Song Meaning
The lyrics paint a picture of a transcendent night, where the usual rules of reality seem to bend. A "good constellation of stars" today plunges the narrator and their companion into sleeplessness, a state where gravity's pull fades and everything feels "so light." Time itself becomes fluid, existing "where it wants" and moving "lazily," suggesting a departure from ordinary, structured existence into a moment of pure, unburdened connection. This is framed as an "eternal, known game," underscored by the simple, intimate detail of "two breaths, two hearts."
The core of the experience is an intense, shared solitude: "Just us two / Me and you / And the night's gram." This intimacy is amplified by sensory details that ground the surreal feeling. The night is personified, arching its back "like a cat," while Simply Red plays in the background, a wisp of smoke curls, and wine sits in a glass. These elements create a specific, almost tangible atmosphere for the profound emotional shift occurring.

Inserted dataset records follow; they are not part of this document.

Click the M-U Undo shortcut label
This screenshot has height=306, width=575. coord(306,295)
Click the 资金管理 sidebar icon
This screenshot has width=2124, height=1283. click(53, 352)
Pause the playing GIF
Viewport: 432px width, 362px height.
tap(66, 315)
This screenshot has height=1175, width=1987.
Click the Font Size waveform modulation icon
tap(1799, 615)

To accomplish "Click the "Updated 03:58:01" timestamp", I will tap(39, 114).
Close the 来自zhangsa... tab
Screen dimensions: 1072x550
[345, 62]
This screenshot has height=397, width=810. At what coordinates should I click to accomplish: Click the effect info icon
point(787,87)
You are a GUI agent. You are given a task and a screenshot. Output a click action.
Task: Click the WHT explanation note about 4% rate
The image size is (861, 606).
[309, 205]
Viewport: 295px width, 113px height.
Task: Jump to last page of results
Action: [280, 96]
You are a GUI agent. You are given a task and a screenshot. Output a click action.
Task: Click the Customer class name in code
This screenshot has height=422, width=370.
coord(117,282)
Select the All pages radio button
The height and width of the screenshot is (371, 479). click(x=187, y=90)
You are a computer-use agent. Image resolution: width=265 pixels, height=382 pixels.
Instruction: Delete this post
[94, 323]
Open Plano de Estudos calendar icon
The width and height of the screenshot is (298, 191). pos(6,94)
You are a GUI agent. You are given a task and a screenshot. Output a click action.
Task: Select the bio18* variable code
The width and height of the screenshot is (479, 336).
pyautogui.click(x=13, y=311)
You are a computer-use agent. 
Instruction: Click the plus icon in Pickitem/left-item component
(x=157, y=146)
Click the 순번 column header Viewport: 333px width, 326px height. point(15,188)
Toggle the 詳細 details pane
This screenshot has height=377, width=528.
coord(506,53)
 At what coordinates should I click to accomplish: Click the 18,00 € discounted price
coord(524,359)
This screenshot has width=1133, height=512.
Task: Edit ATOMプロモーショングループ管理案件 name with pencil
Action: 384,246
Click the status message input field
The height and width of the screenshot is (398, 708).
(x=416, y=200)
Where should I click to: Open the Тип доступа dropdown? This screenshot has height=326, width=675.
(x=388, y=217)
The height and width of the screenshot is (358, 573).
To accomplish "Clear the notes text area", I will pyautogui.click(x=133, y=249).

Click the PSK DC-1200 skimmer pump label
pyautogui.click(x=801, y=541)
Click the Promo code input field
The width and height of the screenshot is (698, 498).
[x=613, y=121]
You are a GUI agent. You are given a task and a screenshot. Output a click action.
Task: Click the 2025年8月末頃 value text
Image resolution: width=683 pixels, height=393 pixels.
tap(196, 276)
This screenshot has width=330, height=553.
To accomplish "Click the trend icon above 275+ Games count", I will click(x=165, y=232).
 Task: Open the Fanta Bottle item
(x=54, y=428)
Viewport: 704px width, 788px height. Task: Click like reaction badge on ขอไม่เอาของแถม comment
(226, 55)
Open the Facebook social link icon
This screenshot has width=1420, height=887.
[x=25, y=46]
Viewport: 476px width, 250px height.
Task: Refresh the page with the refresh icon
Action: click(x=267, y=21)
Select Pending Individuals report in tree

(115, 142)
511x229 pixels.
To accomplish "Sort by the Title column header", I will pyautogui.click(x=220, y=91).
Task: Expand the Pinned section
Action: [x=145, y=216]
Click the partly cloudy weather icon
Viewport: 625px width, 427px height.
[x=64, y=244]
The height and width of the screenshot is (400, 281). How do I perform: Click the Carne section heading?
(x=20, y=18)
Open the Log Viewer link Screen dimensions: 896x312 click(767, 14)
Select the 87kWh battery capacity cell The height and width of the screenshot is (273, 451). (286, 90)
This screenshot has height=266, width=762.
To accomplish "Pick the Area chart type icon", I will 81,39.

What truly elevates these lyrics is the contrast between the cosmic and the mundane, the surreal and the deeply personal. The idea that "gravity loses its power" is a grand, almost fantastical notion, yet it's directly tied to a very human desire: "Oh, how much I want to live / For the 21st century." This yearning is then immediately answered by a simple, potent declaration: "Love is the best medicine." The lyrics suggest that in this specific, charged moment, the extraordinary feeling of love has the power to literally alter perception and make life feel intensely, wonderfully possible.